Shenzhen Buji Church is a Protestant church located in Buji Subdistrict, Longgang District, Shenzhen, Guangdong, China. It was first established in 1854, and the present main building was completed in 2017.

==History==
The history of Christian Buji Church dates back to 1852 (the second year of the Xianfeng era), when missionaries Samuel Hanspach and Rudolf Lechler of the Swiss Basel Mission came to the Buji area to evangelize and set up a preaching station. In 1854, Lechler built the Lilang Gospel Hall in Lilang Village; it was completed the following year and is regarded as the first Protestant gospel hall in inland China.

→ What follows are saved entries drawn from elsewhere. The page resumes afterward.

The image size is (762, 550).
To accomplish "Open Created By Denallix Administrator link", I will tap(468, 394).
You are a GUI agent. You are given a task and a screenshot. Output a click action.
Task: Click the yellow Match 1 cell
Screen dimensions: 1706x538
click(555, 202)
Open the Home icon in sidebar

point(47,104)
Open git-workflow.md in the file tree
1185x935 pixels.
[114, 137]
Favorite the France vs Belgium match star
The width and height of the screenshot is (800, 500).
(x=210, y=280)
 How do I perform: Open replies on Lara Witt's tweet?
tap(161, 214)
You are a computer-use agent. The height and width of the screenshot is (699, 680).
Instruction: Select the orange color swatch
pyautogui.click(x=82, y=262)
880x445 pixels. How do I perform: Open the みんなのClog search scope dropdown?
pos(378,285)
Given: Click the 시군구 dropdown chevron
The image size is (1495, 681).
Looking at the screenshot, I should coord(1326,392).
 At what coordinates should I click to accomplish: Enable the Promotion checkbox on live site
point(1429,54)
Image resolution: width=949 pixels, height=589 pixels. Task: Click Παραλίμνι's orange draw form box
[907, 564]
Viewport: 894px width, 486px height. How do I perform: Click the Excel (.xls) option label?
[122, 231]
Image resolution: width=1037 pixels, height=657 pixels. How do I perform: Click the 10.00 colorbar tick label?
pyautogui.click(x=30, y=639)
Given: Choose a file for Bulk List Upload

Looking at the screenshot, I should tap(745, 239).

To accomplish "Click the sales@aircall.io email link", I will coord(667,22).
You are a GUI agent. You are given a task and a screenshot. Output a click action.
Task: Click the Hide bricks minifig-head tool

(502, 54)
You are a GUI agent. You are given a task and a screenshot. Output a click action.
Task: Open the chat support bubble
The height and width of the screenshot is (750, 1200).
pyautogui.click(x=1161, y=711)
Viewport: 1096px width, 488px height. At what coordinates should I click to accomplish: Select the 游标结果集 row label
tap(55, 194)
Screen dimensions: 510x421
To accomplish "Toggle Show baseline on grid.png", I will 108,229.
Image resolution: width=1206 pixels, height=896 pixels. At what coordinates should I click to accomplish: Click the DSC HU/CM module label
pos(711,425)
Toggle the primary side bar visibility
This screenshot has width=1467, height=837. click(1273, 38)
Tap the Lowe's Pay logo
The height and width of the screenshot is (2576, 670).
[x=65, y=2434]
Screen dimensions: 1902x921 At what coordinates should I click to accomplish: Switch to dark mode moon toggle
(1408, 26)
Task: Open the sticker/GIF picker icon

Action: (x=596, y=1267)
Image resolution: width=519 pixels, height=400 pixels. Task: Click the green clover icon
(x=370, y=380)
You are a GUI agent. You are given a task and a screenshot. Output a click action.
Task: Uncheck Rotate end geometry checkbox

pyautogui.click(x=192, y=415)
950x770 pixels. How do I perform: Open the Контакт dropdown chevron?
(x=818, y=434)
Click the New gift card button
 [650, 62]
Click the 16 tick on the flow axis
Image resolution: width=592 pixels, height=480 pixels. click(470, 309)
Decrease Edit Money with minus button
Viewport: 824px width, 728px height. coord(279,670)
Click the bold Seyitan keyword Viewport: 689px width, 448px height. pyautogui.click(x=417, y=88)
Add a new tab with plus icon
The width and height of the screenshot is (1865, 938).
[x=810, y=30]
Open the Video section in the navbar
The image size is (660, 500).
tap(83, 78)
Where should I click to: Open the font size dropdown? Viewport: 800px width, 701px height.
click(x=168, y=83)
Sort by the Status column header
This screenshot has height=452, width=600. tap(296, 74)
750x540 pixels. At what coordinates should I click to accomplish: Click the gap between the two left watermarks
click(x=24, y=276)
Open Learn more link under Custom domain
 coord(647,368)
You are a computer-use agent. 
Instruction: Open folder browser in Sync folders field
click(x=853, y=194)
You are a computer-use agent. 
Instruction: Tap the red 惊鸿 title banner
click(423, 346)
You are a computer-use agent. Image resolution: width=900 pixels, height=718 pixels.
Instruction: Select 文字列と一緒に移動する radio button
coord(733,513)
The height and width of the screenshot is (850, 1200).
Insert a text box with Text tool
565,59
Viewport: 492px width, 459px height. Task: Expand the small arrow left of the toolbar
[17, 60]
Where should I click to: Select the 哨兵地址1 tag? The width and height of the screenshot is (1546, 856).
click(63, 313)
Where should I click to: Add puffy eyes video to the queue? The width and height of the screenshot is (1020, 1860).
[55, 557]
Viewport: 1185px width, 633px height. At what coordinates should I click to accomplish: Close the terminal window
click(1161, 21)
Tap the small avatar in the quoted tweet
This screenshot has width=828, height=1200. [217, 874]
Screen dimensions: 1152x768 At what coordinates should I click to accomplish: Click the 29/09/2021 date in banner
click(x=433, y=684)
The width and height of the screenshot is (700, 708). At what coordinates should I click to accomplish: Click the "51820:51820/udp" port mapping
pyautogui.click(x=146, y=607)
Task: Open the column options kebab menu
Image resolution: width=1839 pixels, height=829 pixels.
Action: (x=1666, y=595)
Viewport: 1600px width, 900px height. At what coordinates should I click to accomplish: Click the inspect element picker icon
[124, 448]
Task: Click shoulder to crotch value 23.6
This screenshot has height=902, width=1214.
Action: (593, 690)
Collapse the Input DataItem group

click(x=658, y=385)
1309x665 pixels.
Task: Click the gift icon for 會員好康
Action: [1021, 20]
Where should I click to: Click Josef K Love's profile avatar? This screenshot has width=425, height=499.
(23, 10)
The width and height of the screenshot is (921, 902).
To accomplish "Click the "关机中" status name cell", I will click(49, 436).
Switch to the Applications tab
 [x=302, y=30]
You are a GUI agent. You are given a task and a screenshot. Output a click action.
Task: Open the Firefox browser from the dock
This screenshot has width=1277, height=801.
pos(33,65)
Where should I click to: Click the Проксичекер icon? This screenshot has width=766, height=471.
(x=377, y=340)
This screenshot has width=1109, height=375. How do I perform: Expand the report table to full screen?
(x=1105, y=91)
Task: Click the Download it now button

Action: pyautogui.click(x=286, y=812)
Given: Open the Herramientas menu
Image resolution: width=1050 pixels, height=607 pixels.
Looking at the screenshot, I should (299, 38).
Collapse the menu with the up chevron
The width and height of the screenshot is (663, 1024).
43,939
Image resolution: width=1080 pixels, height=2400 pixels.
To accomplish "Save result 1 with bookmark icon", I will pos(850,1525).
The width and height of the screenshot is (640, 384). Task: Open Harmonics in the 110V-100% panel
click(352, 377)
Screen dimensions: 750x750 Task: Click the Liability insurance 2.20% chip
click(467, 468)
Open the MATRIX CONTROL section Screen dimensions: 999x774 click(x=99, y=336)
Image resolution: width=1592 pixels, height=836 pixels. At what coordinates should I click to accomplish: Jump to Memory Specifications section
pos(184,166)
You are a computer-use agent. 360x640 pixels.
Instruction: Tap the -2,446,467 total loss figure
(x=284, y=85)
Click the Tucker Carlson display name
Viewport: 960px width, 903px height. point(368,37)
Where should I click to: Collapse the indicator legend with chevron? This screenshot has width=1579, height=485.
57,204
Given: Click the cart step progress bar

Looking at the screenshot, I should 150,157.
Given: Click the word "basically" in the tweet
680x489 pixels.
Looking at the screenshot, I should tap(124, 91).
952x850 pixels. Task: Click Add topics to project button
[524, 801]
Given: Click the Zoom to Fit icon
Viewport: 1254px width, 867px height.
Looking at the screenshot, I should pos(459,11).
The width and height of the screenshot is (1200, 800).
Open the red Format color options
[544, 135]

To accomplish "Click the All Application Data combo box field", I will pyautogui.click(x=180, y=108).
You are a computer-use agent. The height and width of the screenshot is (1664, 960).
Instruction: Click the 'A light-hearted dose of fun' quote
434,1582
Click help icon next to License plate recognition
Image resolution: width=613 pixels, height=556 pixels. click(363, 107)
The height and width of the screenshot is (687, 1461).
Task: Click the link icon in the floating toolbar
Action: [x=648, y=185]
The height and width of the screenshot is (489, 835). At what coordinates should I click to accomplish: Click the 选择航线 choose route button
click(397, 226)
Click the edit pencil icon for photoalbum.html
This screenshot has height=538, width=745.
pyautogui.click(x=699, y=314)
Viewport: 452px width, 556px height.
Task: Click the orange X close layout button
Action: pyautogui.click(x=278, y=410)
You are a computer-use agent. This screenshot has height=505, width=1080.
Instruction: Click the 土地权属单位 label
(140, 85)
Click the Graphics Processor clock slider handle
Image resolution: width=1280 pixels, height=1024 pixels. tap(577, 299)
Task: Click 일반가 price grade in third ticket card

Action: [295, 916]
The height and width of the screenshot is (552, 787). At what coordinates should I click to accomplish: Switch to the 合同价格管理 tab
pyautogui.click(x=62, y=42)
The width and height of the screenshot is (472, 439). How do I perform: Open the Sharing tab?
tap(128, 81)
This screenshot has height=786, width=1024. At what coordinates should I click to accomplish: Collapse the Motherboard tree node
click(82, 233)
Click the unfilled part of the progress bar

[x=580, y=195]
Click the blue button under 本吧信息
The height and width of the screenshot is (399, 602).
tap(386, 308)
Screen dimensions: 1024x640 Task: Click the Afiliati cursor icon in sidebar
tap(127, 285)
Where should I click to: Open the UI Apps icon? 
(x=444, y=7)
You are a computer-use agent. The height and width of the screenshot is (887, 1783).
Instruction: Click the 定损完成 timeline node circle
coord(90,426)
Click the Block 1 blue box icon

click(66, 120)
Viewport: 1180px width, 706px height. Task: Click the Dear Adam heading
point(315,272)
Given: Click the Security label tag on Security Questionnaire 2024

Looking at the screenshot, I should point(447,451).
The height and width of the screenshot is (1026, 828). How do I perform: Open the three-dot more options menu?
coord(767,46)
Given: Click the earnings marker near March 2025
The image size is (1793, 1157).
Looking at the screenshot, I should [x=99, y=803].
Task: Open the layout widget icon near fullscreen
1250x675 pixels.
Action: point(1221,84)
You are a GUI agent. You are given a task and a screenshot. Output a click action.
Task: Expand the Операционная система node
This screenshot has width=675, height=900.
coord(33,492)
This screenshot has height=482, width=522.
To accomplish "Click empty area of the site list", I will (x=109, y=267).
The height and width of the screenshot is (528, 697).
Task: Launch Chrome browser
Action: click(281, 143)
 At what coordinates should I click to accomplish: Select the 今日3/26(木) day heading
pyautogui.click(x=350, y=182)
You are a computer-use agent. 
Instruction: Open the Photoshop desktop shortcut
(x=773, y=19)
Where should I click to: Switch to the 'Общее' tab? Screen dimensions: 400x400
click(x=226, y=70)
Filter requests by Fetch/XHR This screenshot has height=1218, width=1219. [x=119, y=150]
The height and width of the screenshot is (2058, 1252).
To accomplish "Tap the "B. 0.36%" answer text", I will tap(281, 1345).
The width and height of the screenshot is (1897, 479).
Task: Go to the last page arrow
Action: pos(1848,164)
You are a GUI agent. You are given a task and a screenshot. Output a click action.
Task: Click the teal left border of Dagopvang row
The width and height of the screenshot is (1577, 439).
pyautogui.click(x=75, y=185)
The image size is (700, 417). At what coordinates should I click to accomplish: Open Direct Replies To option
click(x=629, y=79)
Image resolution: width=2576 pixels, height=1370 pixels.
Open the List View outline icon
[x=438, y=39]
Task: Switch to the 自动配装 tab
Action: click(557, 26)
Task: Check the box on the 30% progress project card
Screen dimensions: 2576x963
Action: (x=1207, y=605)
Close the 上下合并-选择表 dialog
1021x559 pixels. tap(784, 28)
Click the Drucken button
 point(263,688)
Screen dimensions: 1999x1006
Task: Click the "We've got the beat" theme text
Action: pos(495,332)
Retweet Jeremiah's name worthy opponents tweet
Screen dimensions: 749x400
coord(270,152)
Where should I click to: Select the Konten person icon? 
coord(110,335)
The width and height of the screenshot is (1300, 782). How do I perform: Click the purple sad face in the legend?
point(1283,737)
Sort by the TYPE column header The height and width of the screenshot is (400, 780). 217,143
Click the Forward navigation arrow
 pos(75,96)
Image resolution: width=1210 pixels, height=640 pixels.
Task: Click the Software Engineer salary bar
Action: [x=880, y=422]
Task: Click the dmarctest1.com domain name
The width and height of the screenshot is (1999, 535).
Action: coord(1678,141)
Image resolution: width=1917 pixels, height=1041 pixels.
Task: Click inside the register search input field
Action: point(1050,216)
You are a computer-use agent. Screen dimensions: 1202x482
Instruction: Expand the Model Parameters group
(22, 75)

He also founded the Leyu Theological Seminary.

In 1901 (the 27th year of the Guangxu era), local believer Ling Qilian led the construction of the Buji Gospel Hall (the present "old church") in Buji Old Market Village, which was completed the next year. Worship services ceased in 1948, and the building was subsequently used as a hospital and warehouse, among other functions. It was returned to the church in 1985, approved as a temporary meeting point in 1994, and recognized as an official religious venue in 1996. Due to aging conditions, a decision was made at the end of the 20th century to relocate and rebuild. The new church was first groundbreaking in 2008 and was officially opened in 2017.

==Architecture==
The new church completed in 2017 occupies a site of 3,202.33 square meters, with a total floor area of 8,417.82 square meters. The main sanctuary seats 1,500, and the auxiliary hall seats 500. The design employs a contrast between white exterior walls and dark recessed pointed-arch grooves to evoke Gothic motifs; inside, elongated skylights produce a dramatic ribbon of top lighting.